Computational musicology is broadly defined as the study of Music by means of computer modeling and simulation. Evolutionary Computation-based modeling is particularly suitable to study the origins and evolution of music. This is an innovative approach to a puzzling old problem: if in Biology the fossils can be studied to understand the past and evolution of species, these ‘fossils’ do not exist in Music; musical notation is a relatively recent phenomenon and is most prominent only in the Western world.

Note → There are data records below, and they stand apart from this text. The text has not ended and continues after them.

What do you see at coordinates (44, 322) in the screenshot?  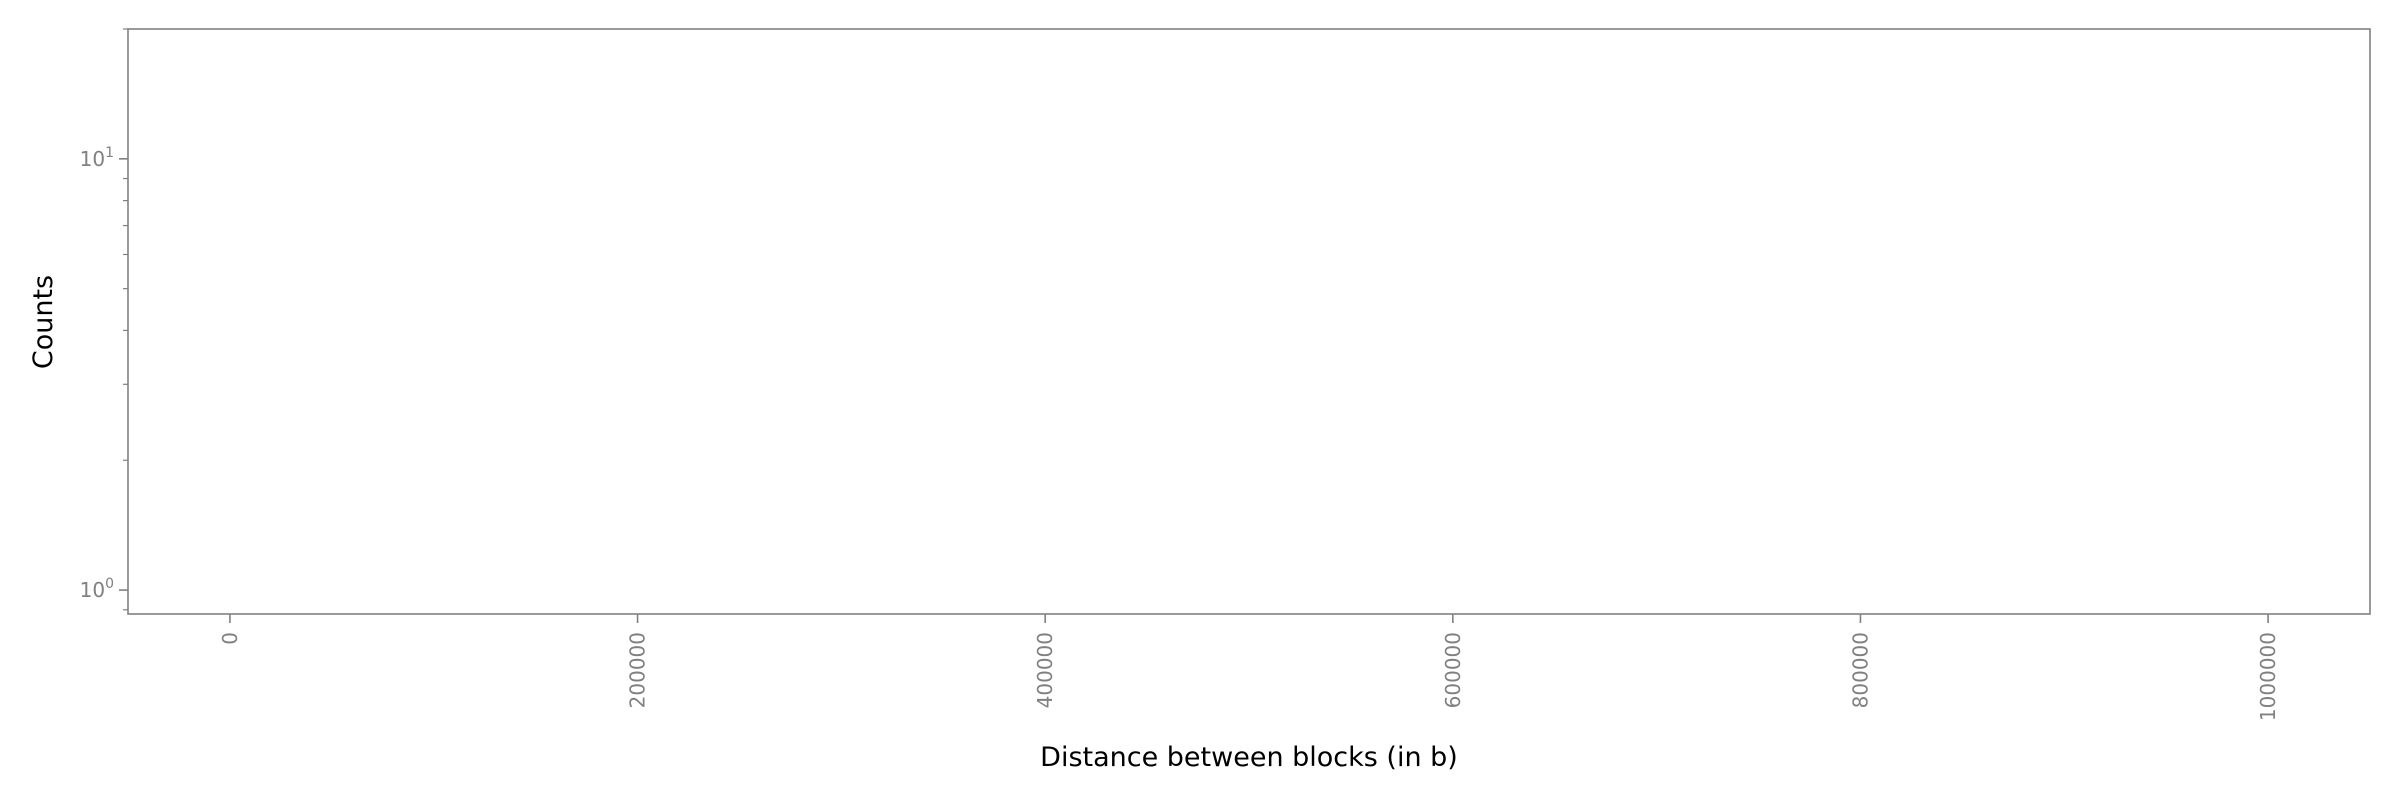 I see `y-axis-title: Counts` at bounding box center [44, 322].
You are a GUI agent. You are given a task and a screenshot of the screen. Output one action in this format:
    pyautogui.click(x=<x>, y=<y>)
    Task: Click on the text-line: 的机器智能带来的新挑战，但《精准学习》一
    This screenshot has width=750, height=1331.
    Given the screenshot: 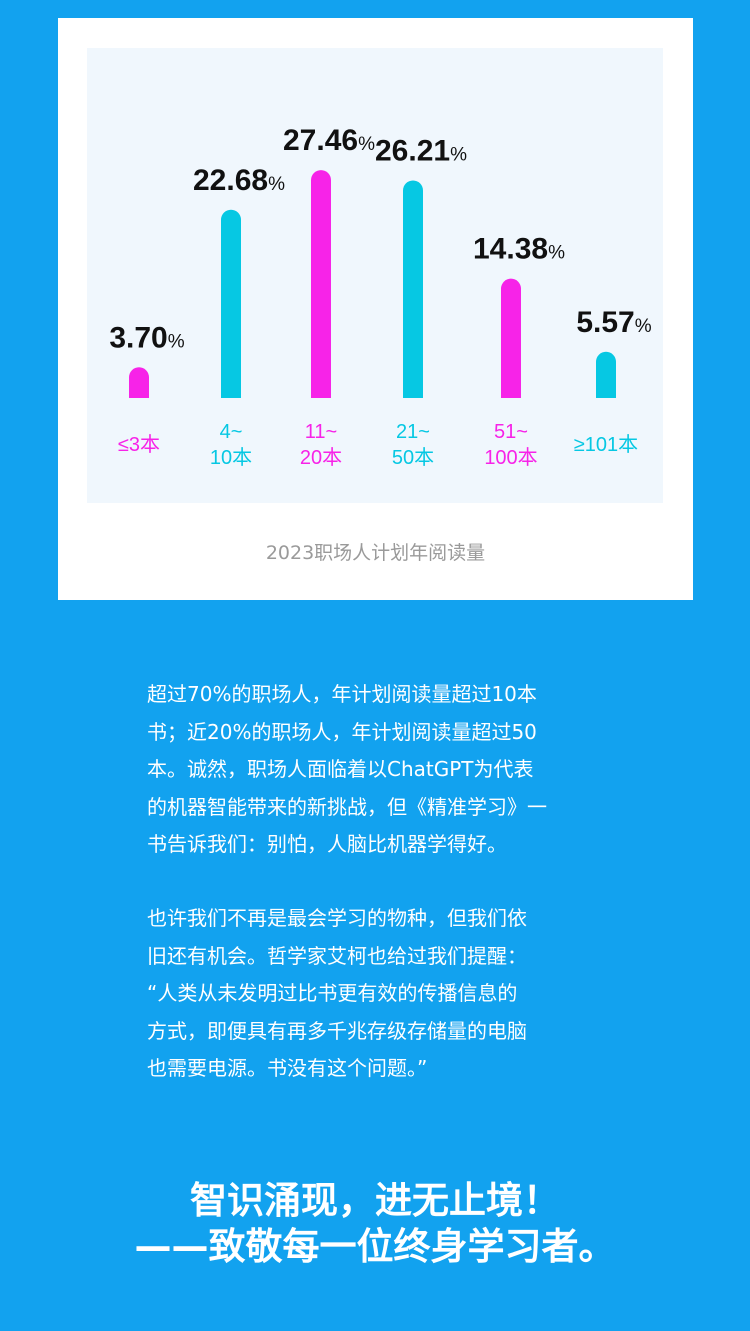 What is the action you would take?
    pyautogui.click(x=347, y=806)
    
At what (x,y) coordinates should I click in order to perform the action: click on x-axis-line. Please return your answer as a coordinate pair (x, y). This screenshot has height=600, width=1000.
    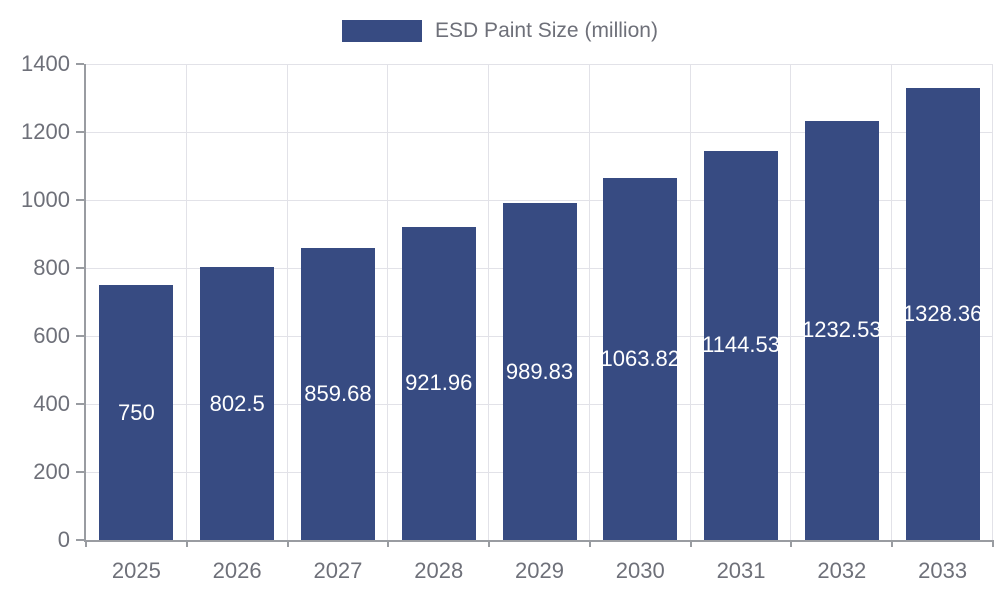
    Looking at the image, I should click on (538, 541).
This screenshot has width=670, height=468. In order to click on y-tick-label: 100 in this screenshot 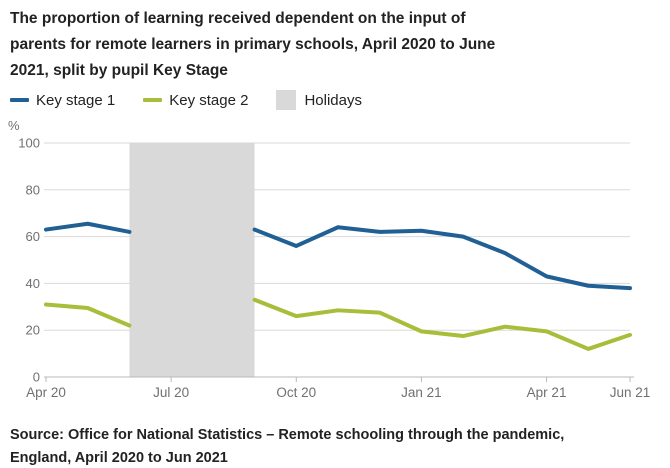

If there is no possibility to trace back the rhythms that were created before musical representation was developed, we can try to simulate this behavior by creating artificial ‘worlds’ where agents interact by producing, listening and evaluating the sequences. The purpose of this research is not only to present hypothesis on why certain rhythms in real societies have evolved and others didn’t, but also to simulate hypothetical societies of players that can be used in a creative perspective.

There are two main questions to address here: one is the definition of the biological substrate of the agent, and the other is the interaction procedures that enable learning and consequent evolution of rhythms. Regarding the first question each agent needs an architecture that can solve the problems of synchronization, perception of beat hierarchy, quantization, categorization and memorization of rhythms. The second question, concerning the interaction, looks for very simple rules of communication and learning, which are responsible for changes to the internal state through an adaptive procedure.

This research presents a framework to study the evolution of rhythms in a society of virtual agents. This framework consists of a model of an agent containing a synchronization algorithm and connectionist approach to the categorization and memorization mechanism. The agents have different presets regarding their initial sense of pulse, emulating the human characteristic known as ‘Natural Timing’. Then, the experiments regarding the synchronization of the agents’ inter-onset intervals will be explained, as well as other experiments regarding the choice of a neural network that can code temporal sequences. Finally we will show details of the simulation algorithm, and present all the results achieved so far.